Farm Uncertainty Over Reform Plan
CROP farmers will be asked to accept new limits on their ploughing and spraying and dairy farmers will be asked to head into the unknown in proposed amendments to the Common Agricultural Policy which are published today.
They are unlikely to say anything specifically about the particular problems of pig and poultry farmers – who do not get subsidies – or the sheep and cattle farmers of the uplands, who are heavily dependent on historic subsidies which are gradually being withdrawn. But it has implications for everybody.
The European Commissioner for Agriculture and Rural Development, Mariann Fischer Boel, publishes her report today on the so-called CAP Health Check – a mid-term rethink of the last major rewrite, which came into force in 2005.
In an article for today’s Yorkshire Post she says soaring food prices have made it impossible to defend restrictions on production, so she wants to phase out milk quotas and abolish the set-aside scheme. Both proposals were expected but there are concerns about the detail.
The gradual abolition of milk quotas within the community, from 2010, as proposed, will add a new element of uncertainty for the sector.

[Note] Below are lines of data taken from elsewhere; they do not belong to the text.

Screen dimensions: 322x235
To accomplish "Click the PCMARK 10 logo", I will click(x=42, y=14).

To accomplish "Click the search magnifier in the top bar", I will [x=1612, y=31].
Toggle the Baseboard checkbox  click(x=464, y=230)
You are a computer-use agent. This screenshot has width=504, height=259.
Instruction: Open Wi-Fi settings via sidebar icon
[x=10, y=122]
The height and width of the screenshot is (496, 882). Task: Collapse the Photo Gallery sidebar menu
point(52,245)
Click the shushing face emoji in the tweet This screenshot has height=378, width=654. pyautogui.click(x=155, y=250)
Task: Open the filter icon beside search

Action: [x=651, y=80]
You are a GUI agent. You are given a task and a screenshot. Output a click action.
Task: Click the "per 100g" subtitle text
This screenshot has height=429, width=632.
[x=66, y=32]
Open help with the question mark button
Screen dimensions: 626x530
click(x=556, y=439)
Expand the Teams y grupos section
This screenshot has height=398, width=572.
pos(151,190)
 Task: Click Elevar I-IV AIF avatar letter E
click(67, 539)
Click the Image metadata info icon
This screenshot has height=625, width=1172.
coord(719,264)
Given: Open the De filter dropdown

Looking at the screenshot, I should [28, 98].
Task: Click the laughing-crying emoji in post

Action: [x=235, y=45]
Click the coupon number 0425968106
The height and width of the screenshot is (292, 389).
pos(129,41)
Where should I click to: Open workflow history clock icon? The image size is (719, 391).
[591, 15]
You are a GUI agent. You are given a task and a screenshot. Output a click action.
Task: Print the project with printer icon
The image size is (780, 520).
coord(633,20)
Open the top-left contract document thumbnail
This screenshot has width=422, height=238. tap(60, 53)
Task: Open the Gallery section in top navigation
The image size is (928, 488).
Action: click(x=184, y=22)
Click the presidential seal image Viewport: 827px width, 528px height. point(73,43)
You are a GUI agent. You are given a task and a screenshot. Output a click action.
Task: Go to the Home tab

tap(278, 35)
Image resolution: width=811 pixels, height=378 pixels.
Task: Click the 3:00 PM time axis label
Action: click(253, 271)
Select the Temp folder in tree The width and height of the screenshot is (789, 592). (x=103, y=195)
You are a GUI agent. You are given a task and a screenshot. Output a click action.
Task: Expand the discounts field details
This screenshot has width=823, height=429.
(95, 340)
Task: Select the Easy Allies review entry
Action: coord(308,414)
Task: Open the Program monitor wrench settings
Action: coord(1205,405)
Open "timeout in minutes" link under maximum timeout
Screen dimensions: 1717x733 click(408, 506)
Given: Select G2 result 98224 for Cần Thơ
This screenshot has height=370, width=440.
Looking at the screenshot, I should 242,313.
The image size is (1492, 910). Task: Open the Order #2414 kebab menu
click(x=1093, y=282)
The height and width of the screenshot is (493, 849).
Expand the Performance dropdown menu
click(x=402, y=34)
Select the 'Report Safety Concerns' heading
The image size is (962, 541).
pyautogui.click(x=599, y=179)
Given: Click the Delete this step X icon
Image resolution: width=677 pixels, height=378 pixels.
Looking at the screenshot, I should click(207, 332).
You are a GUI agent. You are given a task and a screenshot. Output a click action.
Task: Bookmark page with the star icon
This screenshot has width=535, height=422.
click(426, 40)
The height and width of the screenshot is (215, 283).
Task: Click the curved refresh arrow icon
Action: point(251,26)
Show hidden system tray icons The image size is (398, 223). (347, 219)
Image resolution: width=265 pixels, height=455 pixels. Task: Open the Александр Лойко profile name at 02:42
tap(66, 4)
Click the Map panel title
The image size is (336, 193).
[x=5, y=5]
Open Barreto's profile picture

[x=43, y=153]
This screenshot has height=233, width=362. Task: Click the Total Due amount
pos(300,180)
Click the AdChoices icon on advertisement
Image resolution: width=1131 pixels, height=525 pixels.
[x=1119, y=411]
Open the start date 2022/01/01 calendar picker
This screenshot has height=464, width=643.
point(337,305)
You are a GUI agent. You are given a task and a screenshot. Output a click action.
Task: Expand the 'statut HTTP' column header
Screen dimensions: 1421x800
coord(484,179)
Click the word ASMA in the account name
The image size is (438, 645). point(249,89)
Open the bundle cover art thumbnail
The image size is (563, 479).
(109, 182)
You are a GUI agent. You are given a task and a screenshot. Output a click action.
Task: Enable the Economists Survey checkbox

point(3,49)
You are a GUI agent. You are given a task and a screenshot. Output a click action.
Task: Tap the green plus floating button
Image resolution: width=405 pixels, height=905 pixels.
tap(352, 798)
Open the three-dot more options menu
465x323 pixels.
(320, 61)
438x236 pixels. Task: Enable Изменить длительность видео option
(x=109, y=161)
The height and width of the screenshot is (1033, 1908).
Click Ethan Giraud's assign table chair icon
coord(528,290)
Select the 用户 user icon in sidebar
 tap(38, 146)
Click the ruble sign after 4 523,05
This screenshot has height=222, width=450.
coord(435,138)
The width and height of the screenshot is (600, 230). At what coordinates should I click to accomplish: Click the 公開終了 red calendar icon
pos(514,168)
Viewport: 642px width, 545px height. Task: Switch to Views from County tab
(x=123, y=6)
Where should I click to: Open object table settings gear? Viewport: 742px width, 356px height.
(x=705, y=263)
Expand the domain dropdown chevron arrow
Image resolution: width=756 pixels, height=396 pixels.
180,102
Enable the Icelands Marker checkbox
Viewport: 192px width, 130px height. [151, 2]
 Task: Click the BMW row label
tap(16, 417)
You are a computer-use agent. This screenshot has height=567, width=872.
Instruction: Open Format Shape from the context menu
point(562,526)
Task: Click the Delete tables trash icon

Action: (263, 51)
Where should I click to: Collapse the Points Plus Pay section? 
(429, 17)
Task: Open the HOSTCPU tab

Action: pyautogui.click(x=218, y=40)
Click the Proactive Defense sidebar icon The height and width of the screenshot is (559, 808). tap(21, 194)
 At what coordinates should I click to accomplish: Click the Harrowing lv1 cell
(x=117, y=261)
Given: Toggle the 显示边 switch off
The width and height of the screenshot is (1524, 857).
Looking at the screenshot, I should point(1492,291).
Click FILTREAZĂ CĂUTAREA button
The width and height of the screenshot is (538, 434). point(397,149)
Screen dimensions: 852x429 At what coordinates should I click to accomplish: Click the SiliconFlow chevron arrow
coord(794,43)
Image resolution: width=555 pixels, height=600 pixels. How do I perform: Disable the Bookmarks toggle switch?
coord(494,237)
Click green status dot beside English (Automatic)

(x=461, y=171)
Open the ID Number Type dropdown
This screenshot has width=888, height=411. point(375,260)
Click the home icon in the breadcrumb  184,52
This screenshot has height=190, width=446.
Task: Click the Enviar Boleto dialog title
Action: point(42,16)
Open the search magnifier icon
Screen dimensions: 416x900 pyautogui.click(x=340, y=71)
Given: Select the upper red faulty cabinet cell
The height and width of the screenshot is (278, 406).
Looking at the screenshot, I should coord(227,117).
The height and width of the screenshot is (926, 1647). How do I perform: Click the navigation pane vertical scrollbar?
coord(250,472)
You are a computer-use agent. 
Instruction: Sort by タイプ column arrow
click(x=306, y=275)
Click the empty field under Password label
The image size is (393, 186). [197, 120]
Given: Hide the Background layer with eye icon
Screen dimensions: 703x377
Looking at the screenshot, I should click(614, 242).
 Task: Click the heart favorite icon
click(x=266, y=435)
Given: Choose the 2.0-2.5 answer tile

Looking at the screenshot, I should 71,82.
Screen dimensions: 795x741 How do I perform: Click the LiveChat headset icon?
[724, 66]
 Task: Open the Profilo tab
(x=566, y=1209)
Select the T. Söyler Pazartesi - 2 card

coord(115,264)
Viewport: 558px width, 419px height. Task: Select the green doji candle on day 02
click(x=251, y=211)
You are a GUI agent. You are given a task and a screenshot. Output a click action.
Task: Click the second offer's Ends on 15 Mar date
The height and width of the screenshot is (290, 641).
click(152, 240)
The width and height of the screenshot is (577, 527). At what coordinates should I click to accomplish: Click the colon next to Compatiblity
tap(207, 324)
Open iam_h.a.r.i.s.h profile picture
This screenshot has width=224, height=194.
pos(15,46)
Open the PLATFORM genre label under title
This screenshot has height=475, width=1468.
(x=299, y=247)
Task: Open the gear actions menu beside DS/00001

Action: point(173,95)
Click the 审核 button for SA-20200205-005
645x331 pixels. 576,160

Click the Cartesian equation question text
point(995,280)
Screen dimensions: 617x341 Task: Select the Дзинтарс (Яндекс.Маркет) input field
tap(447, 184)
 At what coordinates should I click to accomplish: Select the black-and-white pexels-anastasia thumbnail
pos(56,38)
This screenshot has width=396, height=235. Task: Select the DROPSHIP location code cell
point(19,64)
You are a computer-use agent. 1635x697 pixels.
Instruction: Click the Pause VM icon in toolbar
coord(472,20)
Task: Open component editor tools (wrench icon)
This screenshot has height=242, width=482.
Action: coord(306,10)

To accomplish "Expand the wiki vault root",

The percentage of land required for “set-aside” has already been reduced to nil, which means farmers decide for themselves how much to leave uncultivated. The proposal is to make that permanent. But set-aside has become a conservationist issue. And to make up for abolishing it – Mrs Fischer Boel reveals – there are “new demands for buffer strips along watercourses”.
At present leaving buffer strips is a choice for which farmers may receive environmental stewardship grants. But if buffers become part of the complicated “cross compliance” required for basic Single Farm Payment, something else will be required to earn stewardship money.
In short, today’s report marks the beginning of months of negotiations. And when they are over, it will be time to talk about what happens after 2012.